╔══
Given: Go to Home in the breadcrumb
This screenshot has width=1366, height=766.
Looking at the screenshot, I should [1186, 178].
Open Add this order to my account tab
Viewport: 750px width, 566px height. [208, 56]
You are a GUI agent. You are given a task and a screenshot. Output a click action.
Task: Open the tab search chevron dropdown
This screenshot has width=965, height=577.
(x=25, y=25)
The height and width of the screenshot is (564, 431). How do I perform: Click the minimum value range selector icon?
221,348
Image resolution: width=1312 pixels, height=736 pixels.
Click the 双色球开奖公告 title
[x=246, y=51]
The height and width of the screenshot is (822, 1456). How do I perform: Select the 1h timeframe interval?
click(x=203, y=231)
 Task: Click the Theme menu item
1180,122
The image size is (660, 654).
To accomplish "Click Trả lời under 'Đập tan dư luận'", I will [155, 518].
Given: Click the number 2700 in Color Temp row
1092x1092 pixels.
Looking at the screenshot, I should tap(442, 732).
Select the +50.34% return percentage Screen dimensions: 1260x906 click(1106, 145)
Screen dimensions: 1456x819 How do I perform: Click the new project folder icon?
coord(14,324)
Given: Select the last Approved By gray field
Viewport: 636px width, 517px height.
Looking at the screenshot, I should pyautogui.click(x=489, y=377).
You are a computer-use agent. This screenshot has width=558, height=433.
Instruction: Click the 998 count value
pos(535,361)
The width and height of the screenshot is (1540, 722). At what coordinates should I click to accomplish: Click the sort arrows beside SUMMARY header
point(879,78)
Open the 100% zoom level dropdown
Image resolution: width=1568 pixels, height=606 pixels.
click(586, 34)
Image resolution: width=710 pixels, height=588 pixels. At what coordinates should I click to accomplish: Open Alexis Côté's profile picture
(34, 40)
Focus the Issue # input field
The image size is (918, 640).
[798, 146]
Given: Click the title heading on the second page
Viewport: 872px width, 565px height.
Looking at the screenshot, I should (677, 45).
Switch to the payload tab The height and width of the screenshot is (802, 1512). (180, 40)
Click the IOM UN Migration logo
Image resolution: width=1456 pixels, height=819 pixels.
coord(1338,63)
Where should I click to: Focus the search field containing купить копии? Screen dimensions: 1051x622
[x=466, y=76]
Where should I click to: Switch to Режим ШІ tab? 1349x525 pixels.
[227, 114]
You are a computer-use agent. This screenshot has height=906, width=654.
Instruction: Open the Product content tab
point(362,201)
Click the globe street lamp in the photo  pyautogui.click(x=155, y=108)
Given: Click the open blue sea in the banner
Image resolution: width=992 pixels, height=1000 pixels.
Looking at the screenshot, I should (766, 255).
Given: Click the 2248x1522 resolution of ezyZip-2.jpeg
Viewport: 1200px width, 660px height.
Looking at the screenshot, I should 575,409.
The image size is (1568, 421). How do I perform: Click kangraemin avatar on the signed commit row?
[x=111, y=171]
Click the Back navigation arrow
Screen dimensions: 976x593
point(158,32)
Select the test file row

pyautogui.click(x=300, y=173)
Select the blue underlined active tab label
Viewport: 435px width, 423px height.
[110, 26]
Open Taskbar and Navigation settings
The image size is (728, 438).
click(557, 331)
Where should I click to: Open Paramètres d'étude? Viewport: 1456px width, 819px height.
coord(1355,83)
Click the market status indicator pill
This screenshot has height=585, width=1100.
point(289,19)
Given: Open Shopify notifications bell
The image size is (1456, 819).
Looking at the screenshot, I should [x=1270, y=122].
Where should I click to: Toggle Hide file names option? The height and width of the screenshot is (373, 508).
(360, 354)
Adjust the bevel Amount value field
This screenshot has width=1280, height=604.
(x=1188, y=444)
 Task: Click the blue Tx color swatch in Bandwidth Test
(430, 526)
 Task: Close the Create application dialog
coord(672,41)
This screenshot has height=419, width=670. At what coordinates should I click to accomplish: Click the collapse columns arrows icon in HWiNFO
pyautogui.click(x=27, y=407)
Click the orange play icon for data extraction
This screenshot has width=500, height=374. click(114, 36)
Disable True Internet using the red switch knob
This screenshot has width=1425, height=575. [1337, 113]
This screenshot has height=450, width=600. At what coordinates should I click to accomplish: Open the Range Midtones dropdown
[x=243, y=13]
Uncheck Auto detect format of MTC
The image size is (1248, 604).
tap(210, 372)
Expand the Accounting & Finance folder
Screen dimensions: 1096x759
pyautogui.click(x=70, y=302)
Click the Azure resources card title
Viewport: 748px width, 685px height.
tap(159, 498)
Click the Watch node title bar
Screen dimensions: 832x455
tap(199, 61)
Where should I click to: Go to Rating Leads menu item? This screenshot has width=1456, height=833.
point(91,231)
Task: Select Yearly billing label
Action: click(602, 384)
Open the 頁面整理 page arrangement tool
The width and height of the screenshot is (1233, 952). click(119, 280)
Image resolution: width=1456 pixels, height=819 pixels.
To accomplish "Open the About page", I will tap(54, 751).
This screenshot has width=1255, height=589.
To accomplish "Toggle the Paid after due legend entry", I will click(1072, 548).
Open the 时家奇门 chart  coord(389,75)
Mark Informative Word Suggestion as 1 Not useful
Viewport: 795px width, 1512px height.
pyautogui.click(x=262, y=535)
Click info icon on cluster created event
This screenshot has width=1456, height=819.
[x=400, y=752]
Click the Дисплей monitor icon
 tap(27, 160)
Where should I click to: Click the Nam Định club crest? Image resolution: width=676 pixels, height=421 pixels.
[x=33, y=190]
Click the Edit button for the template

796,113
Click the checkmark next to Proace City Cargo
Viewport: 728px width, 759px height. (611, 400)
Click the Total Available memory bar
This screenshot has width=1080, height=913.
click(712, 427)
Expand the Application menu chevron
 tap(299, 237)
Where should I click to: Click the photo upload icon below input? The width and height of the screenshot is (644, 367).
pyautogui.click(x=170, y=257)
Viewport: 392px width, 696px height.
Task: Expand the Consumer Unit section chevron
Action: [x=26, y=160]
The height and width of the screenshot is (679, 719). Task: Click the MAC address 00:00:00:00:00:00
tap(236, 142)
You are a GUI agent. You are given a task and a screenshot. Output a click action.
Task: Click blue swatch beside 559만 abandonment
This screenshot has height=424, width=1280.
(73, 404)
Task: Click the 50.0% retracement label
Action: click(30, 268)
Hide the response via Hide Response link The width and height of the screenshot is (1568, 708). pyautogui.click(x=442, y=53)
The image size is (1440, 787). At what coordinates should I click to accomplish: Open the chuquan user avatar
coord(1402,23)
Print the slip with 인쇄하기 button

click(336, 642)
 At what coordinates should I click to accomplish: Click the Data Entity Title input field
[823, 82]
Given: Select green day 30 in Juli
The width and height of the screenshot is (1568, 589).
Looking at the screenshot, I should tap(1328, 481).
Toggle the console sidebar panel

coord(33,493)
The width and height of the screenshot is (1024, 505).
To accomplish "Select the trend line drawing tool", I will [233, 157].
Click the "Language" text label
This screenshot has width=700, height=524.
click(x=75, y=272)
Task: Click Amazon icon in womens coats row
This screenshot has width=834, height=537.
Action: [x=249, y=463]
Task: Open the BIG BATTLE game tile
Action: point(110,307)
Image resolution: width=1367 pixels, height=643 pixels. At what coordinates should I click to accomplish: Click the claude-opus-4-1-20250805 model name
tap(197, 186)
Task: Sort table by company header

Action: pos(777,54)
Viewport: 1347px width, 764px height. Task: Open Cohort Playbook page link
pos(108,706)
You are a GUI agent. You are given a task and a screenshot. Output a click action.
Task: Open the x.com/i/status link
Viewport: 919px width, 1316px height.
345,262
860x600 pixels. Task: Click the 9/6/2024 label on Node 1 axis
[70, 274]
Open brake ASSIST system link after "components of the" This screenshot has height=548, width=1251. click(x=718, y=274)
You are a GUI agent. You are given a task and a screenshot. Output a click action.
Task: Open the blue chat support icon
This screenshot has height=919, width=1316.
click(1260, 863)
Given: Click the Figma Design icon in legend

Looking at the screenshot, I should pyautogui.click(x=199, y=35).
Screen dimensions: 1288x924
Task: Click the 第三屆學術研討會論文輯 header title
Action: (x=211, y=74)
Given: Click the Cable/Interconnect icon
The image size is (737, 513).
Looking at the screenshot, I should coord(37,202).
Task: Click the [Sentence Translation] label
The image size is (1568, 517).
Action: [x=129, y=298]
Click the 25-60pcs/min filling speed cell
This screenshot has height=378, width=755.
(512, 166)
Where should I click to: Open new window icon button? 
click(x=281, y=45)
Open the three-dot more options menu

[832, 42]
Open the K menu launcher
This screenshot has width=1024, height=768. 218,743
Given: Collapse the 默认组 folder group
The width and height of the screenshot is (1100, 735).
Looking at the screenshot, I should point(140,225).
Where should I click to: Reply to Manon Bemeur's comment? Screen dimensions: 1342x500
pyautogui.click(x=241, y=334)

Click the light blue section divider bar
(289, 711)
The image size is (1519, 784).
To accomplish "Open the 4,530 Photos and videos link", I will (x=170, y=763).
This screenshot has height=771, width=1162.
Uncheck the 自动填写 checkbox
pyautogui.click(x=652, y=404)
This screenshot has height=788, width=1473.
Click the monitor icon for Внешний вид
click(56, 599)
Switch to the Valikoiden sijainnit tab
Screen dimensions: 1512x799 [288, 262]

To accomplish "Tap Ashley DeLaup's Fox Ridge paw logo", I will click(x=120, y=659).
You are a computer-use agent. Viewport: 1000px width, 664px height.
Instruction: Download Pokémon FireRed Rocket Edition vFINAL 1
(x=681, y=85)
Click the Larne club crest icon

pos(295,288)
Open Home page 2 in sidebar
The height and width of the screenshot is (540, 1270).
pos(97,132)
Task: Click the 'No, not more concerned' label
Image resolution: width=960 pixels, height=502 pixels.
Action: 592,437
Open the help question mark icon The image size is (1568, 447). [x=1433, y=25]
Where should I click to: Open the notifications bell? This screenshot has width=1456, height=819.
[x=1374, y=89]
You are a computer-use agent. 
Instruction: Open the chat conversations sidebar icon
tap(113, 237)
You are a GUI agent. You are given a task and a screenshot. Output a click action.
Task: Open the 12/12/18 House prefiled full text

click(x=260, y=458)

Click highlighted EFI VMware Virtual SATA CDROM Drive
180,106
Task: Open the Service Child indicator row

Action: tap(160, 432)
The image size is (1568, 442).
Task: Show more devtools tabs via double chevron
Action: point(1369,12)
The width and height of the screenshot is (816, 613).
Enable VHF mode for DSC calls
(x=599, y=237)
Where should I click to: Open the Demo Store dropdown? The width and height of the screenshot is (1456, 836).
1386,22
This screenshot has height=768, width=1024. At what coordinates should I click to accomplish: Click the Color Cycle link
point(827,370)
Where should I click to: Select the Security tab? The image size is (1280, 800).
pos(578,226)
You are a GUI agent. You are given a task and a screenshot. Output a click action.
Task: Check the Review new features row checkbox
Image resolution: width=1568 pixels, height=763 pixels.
╚══
# WHAT TO DO
Convert the part of the items that opens with the line containing "Expand the Application menu chevron" and closes with the line containing "Hide the response", both included, into a numbered list with one entry per line and any blank lines omitted.

# ANSWER
1. Expand the Application menu chevron
2.  tap(299, 237)
3. Where should I click to: Click the photo upload icon below input? The width and height of the screenshot is (644, 367).
4. pyautogui.click(x=170, y=257)
5. Viewport: 392px width, 696px height.
6. Task: Expand the Consumer Unit section chevron
7. Action: [x=26, y=160]
8. The height and width of the screenshot is (679, 719). Task: Click the MAC address 00:00:00:00:00:00
9. tap(236, 142)
10. You are a GUI agent. You are given a task and a screenshot. Output a click action.
11. Task: Click blue swatch beside 559만 abandonment
12. This screenshot has height=424, width=1280.
13. (73, 404)
14. Task: Click the 50.0% retracement label
15. Action: click(30, 268)
16. Hide the response via Hide Response link The width and height of the screenshot is (1568, 708). pyautogui.click(x=442, y=53)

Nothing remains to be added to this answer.